Stored items ->
"""
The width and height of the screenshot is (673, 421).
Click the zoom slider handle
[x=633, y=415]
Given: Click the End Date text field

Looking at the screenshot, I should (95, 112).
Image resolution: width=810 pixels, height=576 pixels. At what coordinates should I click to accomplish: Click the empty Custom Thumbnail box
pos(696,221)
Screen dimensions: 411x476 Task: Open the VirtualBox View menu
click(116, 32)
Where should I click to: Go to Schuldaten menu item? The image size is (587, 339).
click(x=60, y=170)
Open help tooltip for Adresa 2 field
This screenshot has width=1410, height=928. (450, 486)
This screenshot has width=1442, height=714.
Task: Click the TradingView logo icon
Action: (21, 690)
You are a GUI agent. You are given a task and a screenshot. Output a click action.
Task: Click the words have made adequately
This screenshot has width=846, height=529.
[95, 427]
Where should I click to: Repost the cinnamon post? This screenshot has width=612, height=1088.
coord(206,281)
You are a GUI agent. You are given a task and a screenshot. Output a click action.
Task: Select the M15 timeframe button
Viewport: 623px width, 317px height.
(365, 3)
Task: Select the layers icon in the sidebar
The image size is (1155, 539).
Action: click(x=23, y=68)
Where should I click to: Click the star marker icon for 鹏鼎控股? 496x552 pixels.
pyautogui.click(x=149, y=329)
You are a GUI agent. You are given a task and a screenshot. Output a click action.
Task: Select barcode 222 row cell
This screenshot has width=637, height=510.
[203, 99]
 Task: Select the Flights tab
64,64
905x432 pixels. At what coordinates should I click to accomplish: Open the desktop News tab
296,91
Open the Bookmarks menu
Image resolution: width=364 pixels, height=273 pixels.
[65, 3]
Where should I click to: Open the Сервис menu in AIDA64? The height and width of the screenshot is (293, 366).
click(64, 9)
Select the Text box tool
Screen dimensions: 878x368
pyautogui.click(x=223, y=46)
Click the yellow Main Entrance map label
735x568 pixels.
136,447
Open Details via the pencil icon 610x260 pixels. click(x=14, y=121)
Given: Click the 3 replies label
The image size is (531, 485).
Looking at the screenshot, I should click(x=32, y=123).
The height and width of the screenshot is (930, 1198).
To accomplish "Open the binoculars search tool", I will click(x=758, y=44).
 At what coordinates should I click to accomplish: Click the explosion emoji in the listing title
"""
WHAT IS EXPECTED -> Here the job is to restate all of the data word for word.

WRITTEN REPLY ->
The width and height of the screenshot is (673, 421).
Click the zoom slider handle
[x=633, y=415]
Given: Click the End Date text field

Looking at the screenshot, I should (95, 112).
Image resolution: width=810 pixels, height=576 pixels. At what coordinates should I click to accomplish: Click the empty Custom Thumbnail box
pos(696,221)
Screen dimensions: 411x476 Task: Open the VirtualBox View menu
click(116, 32)
Where should I click to: Go to Schuldaten menu item? The image size is (587, 339).
click(x=60, y=170)
Open help tooltip for Adresa 2 field
This screenshot has width=1410, height=928. (450, 486)
This screenshot has width=1442, height=714.
Task: Click the TradingView logo icon
Action: (21, 690)
You are a GUI agent. You are given a task and a screenshot. Output a click action.
Task: Click the words have made adequately
This screenshot has width=846, height=529.
[95, 427]
Where should I click to: Repost the cinnamon post? This screenshot has width=612, height=1088.
coord(206,281)
You are a GUI agent. You are given a task and a screenshot. Output a click action.
Task: Select the M15 timeframe button
Viewport: 623px width, 317px height.
(365, 3)
Task: Select the layers icon in the sidebar
The image size is (1155, 539).
Action: click(x=23, y=68)
Where should I click to: Click the star marker icon for 鹏鼎控股? 496x552 pixels.
pyautogui.click(x=149, y=329)
You are a GUI agent. You are given a task and a screenshot. Output a click action.
Task: Select barcode 222 row cell
This screenshot has width=637, height=510.
[203, 99]
 Task: Select the Flights tab
64,64
905x432 pixels. At what coordinates should I click to accomplish: Open the desktop News tab
296,91
Open the Bookmarks menu
Image resolution: width=364 pixels, height=273 pixels.
[65, 3]
Where should I click to: Open the Сервис menu in AIDA64? The height and width of the screenshot is (293, 366).
click(64, 9)
Select the Text box tool
Screen dimensions: 878x368
pyautogui.click(x=223, y=46)
Click the yellow Main Entrance map label
735x568 pixels.
136,447
Open Details via the pencil icon 610x260 pixels. click(x=14, y=121)
Given: Click the 3 replies label
The image size is (531, 485).
Looking at the screenshot, I should click(x=32, y=123).
The height and width of the screenshot is (930, 1198).
To accomplish "Open the binoculars search tool", I will click(x=758, y=44).
 At what coordinates should I click to accomplish: Click the explosion emoji in the listing title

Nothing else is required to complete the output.